- Exercise details
Nothing more is wanted than an exact repeat of the data below.

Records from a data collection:

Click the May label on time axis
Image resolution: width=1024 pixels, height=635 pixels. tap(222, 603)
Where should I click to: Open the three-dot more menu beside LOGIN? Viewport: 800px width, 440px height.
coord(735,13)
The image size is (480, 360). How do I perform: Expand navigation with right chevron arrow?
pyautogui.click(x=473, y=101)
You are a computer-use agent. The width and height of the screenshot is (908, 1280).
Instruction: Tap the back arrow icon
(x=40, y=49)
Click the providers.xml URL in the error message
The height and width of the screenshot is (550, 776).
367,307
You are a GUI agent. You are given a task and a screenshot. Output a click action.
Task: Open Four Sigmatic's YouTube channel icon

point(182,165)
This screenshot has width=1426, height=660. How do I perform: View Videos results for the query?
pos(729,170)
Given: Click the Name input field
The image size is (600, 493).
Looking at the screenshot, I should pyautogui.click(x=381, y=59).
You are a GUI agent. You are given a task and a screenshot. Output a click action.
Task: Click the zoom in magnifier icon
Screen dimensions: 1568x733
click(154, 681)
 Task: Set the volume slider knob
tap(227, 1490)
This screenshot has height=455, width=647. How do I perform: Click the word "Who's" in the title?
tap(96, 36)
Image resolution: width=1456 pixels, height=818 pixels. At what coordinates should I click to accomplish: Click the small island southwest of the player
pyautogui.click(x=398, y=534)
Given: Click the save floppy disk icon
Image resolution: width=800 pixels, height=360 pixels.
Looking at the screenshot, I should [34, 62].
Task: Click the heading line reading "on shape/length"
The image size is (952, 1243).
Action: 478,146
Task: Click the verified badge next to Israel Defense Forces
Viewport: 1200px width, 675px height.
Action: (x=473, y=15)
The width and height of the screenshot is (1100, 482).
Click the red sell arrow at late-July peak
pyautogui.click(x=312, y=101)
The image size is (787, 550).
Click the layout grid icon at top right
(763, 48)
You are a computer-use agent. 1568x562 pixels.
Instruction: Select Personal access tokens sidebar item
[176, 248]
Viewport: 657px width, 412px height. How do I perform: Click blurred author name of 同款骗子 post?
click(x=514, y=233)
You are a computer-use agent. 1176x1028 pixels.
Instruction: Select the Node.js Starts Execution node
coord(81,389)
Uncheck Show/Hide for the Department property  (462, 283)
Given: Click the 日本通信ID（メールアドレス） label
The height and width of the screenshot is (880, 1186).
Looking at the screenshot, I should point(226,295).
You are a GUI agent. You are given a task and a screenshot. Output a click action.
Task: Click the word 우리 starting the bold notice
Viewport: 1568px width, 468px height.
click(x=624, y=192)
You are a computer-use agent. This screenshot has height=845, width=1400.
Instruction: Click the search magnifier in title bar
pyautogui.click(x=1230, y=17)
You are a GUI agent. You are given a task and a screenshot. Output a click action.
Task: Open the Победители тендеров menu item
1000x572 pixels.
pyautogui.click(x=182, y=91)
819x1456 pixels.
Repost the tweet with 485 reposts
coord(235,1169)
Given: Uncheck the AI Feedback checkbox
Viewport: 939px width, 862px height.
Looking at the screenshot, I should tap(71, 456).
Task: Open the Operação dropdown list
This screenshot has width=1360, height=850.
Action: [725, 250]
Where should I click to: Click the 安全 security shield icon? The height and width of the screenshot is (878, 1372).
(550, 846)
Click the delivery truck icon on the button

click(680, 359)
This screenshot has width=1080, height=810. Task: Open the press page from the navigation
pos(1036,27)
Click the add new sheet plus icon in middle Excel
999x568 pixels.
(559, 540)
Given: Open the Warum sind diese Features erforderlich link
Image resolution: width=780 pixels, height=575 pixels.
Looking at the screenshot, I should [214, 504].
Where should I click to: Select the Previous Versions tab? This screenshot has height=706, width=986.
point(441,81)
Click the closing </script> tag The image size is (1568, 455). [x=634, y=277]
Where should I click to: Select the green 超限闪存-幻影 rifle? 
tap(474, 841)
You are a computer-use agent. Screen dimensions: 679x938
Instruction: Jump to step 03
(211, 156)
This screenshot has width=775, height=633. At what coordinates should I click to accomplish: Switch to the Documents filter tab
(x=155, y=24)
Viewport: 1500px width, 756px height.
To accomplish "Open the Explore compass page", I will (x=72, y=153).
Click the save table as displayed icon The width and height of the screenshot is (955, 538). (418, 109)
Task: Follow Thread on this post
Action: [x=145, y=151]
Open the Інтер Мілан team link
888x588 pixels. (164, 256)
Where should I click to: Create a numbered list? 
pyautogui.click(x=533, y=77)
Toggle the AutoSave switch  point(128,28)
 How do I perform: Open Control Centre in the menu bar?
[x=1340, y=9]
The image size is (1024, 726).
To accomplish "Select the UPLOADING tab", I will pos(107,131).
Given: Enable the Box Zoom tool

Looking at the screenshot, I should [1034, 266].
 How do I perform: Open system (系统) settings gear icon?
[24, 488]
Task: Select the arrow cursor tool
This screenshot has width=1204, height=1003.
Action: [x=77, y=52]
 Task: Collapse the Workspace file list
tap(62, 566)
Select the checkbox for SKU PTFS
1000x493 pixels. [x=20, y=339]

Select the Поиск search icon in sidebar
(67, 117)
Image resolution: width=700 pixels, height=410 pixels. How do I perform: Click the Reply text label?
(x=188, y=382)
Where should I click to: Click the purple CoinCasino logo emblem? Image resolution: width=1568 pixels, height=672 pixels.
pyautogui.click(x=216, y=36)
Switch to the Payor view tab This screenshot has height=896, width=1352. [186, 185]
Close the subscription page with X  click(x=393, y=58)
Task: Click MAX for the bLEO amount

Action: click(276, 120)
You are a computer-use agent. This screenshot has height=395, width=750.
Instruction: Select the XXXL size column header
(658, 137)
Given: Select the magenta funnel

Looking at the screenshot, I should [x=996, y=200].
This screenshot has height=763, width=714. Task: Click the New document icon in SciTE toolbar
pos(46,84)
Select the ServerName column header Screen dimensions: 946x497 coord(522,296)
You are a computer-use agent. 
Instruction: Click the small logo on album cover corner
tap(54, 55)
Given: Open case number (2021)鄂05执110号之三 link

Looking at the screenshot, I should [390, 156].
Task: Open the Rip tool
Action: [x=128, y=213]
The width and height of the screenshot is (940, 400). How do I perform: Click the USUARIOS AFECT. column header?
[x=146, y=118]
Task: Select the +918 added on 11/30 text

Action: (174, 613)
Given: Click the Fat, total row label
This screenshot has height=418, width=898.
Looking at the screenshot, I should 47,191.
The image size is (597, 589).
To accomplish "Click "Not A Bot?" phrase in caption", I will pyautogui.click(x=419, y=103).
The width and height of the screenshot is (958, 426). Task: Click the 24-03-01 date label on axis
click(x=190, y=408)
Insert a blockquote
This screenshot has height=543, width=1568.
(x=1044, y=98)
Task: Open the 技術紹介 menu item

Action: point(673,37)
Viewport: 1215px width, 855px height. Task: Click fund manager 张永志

- Task answer
Click the May label on time axis
Image resolution: width=1024 pixels, height=635 pixels. tap(222, 603)
Where should I click to: Open the three-dot more menu beside LOGIN? Viewport: 800px width, 440px height.
coord(735,13)
The image size is (480, 360). How do I perform: Expand navigation with right chevron arrow?
pyautogui.click(x=473, y=101)
You are a computer-use agent. The width and height of the screenshot is (908, 1280).
Instruction: Tap the back arrow icon
(x=40, y=49)
Click the providers.xml URL in the error message
The height and width of the screenshot is (550, 776).
367,307
You are a GUI agent. You are given a task and a screenshot. Output a click action.
Task: Open Four Sigmatic's YouTube channel icon

point(182,165)
This screenshot has width=1426, height=660. How do I perform: View Videos results for the query?
pos(729,170)
Given: Click the Name input field
The image size is (600, 493).
Looking at the screenshot, I should pyautogui.click(x=381, y=59).
You are a GUI agent. You are given a task and a screenshot. Output a click action.
Task: Click the zoom in magnifier icon
Screen dimensions: 1568x733
click(154, 681)
 Task: Set the volume slider knob
tap(227, 1490)
This screenshot has height=455, width=647. How do I perform: Click the word "Who's" in the title?
tap(96, 36)
Image resolution: width=1456 pixels, height=818 pixels. At what coordinates should I click to accomplish: Click the small island southwest of the player
pyautogui.click(x=398, y=534)
Given: Click the save floppy disk icon
Image resolution: width=800 pixels, height=360 pixels.
Looking at the screenshot, I should [34, 62].
Task: Click the heading line reading "on shape/length"
The image size is (952, 1243).
Action: 478,146
Task: Click the verified badge next to Israel Defense Forces
Viewport: 1200px width, 675px height.
Action: (x=473, y=15)
The width and height of the screenshot is (1100, 482).
Click the red sell arrow at late-July peak
pyautogui.click(x=312, y=101)
The image size is (787, 550).
Click the layout grid icon at top right
(763, 48)
You are a computer-use agent. 1568x562 pixels.
Instruction: Select Personal access tokens sidebar item
[176, 248]
Viewport: 657px width, 412px height. How do I perform: Click blurred author name of 同款骗子 post?
click(x=514, y=233)
You are a computer-use agent. 1176x1028 pixels.
Instruction: Select the Node.js Starts Execution node
coord(81,389)
Uncheck Show/Hide for the Department property  (462, 283)
Given: Click the 日本通信ID（メールアドレス） label
The height and width of the screenshot is (880, 1186).
Looking at the screenshot, I should point(226,295).
You are a GUI agent. You are given a task and a screenshot. Output a click action.
Task: Click the word 우리 starting the bold notice
Viewport: 1568px width, 468px height.
click(x=624, y=192)
You are a computer-use agent. This screenshot has height=845, width=1400.
Instruction: Click the search magnifier in title bar
pyautogui.click(x=1230, y=17)
You are a GUI agent. You are given a task and a screenshot. Output a click action.
Task: Open the Победители тендеров menu item
1000x572 pixels.
pyautogui.click(x=182, y=91)
819x1456 pixels.
Repost the tweet with 485 reposts
coord(235,1169)
Given: Uncheck the AI Feedback checkbox
Viewport: 939px width, 862px height.
Looking at the screenshot, I should tap(71, 456).
Task: Open the Operação dropdown list
This screenshot has width=1360, height=850.
Action: [725, 250]
Where should I click to: Click the 安全 security shield icon? The height and width of the screenshot is (878, 1372).
(550, 846)
Click the delivery truck icon on the button

click(680, 359)
This screenshot has width=1080, height=810. Task: Open the press page from the navigation
pos(1036,27)
Click the add new sheet plus icon in middle Excel
999x568 pixels.
(559, 540)
Given: Open the Warum sind diese Features erforderlich link
Image resolution: width=780 pixels, height=575 pixels.
Looking at the screenshot, I should [214, 504].
Where should I click to: Select the Previous Versions tab? This screenshot has height=706, width=986.
point(441,81)
Click the closing </script> tag The image size is (1568, 455). [x=634, y=277]
Where should I click to: Select the green 超限闪存-幻影 rifle? 
tap(474, 841)
You are a computer-use agent. Screen dimensions: 679x938
Instruction: Jump to step 03
(211, 156)
This screenshot has width=775, height=633. At what coordinates should I click to accomplish: Switch to the Documents filter tab
(x=155, y=24)
Viewport: 1500px width, 756px height.
To accomplish "Open the Explore compass page", I will (x=72, y=153).
Click the save table as displayed icon The width and height of the screenshot is (955, 538). (418, 109)
Task: Follow Thread on this post
Action: [x=145, y=151]
Open the Інтер Мілан team link
888x588 pixels. (164, 256)
Where should I click to: Create a numbered list? 
pyautogui.click(x=533, y=77)
Toggle the AutoSave switch  point(128,28)
 How do I perform: Open Control Centre in the menu bar?
[x=1340, y=9]
The image size is (1024, 726).
To accomplish "Select the UPLOADING tab", I will pos(107,131).
Given: Enable the Box Zoom tool

Looking at the screenshot, I should [1034, 266].
 How do I perform: Open system (系统) settings gear icon?
[24, 488]
Task: Select the arrow cursor tool
This screenshot has width=1204, height=1003.
Action: [x=77, y=52]
 Task: Collapse the Workspace file list
tap(62, 566)
Select the checkbox for SKU PTFS
1000x493 pixels. [x=20, y=339]

Select the Поиск search icon in sidebar
(67, 117)
Image resolution: width=700 pixels, height=410 pixels. How do I perform: Click the Reply text label?
(x=188, y=382)
Where should I click to: Click the purple CoinCasino logo emblem? Image resolution: width=1568 pixels, height=672 pixels.
pyautogui.click(x=216, y=36)
Switch to the Payor view tab This screenshot has height=896, width=1352. [186, 185]
Close the subscription page with X  click(x=393, y=58)
Task: Click MAX for the bLEO amount

Action: click(276, 120)
You are a computer-use agent. This screenshot has height=395, width=750.
Instruction: Select the XXXL size column header
(658, 137)
Given: Select the magenta funnel

Looking at the screenshot, I should [x=996, y=200].
This screenshot has height=763, width=714. Task: Click the New document icon in SciTE toolbar
pos(46,84)
Select the ServerName column header Screen dimensions: 946x497 coord(522,296)
You are a computer-use agent. 
Instruction: Click the small logo on album cover corner
tap(54, 55)
Given: Open case number (2021)鄂05执110号之三 link

Looking at the screenshot, I should [390, 156].
Task: Open the Rip tool
Action: [x=128, y=213]
The width and height of the screenshot is (940, 400). How do I perform: Click the USUARIOS AFECT. column header?
[x=146, y=118]
Task: Select the +918 added on 11/30 text

Action: (174, 613)
Given: Click the Fat, total row label
This screenshot has height=418, width=898.
Looking at the screenshot, I should 47,191.
The image size is (597, 589).
To accomplish "Click "Not A Bot?" phrase in caption", I will pyautogui.click(x=419, y=103).
The width and height of the screenshot is (958, 426). Task: Click the 24-03-01 date label on axis
click(x=190, y=408)
Insert a blockquote
This screenshot has height=543, width=1568.
(x=1044, y=98)
Task: Open the 技術紹介 menu item

Action: point(673,37)
Viewport: 1215px width, 855px height. Task: Click fund manager 张永志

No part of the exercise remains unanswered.